(Saved data entries)
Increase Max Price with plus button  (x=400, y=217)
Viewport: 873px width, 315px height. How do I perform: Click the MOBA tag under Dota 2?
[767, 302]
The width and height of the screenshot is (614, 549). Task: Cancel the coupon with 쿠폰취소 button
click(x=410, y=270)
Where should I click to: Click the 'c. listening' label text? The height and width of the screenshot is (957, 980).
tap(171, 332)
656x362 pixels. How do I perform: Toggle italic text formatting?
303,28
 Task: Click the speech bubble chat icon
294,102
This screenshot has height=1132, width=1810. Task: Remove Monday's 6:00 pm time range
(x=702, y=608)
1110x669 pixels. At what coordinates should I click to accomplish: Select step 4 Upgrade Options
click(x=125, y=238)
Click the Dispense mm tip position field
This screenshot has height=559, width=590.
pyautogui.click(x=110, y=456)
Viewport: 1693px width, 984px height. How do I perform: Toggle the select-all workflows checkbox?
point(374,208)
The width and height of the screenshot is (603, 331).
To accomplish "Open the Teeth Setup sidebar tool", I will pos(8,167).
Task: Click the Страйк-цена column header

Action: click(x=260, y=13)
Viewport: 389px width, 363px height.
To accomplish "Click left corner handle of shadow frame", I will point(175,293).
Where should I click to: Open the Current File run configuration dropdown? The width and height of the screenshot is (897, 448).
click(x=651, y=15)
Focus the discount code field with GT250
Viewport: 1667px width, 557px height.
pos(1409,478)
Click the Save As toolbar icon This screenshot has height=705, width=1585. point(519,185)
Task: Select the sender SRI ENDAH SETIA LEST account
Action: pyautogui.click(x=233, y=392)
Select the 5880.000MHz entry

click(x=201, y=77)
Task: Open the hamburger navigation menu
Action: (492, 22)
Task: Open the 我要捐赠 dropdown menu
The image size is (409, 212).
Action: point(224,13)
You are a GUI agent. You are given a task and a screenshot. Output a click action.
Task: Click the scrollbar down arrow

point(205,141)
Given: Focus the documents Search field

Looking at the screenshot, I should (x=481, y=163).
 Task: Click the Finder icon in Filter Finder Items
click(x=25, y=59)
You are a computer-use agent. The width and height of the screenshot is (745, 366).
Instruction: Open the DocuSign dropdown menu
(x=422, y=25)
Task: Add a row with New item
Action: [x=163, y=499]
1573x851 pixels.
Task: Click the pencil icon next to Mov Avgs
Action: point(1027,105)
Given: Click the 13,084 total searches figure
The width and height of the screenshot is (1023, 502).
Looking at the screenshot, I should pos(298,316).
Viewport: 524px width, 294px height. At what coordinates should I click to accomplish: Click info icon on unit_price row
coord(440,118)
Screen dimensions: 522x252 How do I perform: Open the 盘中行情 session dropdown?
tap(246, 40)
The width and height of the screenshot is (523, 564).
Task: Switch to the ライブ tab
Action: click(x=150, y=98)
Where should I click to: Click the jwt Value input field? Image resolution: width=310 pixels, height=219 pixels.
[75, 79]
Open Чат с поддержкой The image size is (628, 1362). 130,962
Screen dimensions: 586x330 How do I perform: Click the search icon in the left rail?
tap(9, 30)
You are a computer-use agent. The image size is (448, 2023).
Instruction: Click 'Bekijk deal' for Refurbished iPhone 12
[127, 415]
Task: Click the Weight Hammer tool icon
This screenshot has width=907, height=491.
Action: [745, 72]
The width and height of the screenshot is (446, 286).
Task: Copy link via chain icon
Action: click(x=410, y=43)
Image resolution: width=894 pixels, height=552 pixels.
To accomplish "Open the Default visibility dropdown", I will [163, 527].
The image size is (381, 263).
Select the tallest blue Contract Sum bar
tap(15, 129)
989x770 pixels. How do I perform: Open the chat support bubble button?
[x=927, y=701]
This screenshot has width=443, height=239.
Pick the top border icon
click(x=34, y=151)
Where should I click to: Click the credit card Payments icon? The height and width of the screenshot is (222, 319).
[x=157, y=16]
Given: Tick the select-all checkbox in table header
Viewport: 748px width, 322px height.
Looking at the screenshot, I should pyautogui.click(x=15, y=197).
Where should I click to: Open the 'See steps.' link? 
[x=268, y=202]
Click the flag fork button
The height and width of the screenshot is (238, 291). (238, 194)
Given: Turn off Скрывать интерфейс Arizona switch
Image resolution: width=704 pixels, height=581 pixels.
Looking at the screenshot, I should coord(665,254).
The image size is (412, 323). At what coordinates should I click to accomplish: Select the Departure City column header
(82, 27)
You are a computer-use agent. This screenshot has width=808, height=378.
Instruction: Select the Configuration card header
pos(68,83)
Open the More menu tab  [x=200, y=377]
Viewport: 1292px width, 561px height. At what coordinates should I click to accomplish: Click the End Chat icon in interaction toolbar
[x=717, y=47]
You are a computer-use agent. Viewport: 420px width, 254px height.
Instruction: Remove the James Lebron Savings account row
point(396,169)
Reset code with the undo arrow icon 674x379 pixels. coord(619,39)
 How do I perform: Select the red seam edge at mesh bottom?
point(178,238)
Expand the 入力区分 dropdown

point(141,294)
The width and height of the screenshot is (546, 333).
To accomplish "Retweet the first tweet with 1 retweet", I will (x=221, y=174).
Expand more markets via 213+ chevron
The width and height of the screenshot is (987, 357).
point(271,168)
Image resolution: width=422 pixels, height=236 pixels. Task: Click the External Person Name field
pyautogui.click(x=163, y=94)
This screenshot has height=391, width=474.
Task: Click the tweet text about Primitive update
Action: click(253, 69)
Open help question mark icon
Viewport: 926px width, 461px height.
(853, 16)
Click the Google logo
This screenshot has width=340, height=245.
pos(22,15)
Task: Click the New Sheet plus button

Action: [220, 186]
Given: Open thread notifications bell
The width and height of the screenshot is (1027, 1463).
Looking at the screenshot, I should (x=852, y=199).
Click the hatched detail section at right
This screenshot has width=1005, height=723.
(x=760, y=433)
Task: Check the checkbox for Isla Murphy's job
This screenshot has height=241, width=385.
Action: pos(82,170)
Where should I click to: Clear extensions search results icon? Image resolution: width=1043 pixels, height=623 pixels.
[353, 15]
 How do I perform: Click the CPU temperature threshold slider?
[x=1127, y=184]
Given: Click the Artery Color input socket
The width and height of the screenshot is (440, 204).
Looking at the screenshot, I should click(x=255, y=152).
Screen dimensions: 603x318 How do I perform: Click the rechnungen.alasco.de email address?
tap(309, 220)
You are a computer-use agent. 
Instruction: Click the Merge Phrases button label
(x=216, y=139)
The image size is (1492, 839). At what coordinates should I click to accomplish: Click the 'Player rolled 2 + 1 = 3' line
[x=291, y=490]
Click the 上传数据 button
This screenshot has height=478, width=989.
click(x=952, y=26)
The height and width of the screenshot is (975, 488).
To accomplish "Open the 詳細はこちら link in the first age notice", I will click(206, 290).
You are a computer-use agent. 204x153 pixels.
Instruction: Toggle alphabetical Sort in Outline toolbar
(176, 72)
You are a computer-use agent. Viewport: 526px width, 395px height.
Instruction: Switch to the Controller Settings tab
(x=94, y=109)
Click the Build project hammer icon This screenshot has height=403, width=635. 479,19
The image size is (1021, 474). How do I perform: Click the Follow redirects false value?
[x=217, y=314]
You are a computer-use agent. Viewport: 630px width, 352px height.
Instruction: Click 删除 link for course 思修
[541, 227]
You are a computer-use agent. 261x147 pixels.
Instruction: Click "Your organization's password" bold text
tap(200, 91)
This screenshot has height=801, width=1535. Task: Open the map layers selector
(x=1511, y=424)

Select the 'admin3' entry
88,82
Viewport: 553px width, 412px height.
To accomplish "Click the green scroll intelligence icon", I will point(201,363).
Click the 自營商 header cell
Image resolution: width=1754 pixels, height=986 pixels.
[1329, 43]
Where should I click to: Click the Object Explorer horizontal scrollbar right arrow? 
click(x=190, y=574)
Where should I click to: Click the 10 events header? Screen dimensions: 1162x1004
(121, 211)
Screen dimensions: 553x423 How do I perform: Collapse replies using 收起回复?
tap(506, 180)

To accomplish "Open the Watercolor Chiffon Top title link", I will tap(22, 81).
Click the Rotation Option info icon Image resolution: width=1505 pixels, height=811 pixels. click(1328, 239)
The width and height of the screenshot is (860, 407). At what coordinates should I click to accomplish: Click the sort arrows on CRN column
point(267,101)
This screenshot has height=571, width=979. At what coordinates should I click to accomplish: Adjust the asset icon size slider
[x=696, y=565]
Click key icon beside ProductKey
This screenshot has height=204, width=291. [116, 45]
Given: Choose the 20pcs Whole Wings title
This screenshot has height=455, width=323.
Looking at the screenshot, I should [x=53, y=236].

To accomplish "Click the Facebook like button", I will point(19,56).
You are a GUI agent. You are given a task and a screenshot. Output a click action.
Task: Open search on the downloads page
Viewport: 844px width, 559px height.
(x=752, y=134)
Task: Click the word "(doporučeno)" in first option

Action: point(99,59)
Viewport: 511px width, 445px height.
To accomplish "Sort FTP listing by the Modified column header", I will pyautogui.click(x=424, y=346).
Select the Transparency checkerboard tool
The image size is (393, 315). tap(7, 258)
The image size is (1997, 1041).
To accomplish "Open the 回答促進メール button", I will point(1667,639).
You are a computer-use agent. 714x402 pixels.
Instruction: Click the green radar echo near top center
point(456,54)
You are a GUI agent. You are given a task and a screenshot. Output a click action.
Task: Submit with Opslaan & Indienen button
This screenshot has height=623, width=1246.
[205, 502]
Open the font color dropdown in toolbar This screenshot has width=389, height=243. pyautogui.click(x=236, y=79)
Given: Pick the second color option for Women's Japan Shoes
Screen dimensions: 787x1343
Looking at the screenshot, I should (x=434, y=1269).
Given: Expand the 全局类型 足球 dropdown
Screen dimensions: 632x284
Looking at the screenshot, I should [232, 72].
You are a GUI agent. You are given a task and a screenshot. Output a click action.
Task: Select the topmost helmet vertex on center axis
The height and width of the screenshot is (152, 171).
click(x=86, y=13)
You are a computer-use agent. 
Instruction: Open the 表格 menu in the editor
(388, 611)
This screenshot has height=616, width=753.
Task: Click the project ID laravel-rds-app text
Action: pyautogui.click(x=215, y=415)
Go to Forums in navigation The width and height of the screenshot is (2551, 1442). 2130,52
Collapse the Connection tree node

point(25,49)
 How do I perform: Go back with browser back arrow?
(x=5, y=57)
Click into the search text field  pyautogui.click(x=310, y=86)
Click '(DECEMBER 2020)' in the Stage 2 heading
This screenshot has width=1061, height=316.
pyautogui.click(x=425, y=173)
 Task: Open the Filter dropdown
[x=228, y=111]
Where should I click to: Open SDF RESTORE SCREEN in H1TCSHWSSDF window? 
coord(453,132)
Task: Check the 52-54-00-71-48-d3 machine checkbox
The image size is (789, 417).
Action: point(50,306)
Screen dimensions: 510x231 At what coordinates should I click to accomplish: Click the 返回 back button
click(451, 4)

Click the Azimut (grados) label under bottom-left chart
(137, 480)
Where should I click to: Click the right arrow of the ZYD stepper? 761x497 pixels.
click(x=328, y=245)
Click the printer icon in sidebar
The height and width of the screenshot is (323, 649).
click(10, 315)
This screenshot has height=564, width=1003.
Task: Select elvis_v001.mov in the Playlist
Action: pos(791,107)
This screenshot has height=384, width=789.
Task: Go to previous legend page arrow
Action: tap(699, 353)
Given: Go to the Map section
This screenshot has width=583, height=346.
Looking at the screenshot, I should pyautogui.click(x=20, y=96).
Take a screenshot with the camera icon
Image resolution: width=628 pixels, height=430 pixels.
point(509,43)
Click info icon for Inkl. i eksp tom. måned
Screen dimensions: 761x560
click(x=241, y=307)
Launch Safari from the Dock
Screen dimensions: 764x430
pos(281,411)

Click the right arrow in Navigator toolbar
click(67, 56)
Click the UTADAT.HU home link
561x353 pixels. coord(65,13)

What is expected: Rewrite the listing from the line with "The width and height of the screenshot is (603, 331)." to the line with "I will point(175,293)." as a two-column CSV with the headers "task" and "result", giving one row per task with its text under "task" and its answer under "result". Put each field in double quotes and replace any line breaks inside a field with spaces.

Output for this exercise:
task,result
"The width and height of the screenshot is (603, 331). To accomplish ""Open the Teeth Setup sidebar tool"",","I will pos(8,167)."
"Task: Click the Страйк-цена column header","Action: click(x=260, y=13)"
"Viewport: 389px width, 363px height. To accomplish ""Click left corner handle of shadow frame"",","I will point(175,293)."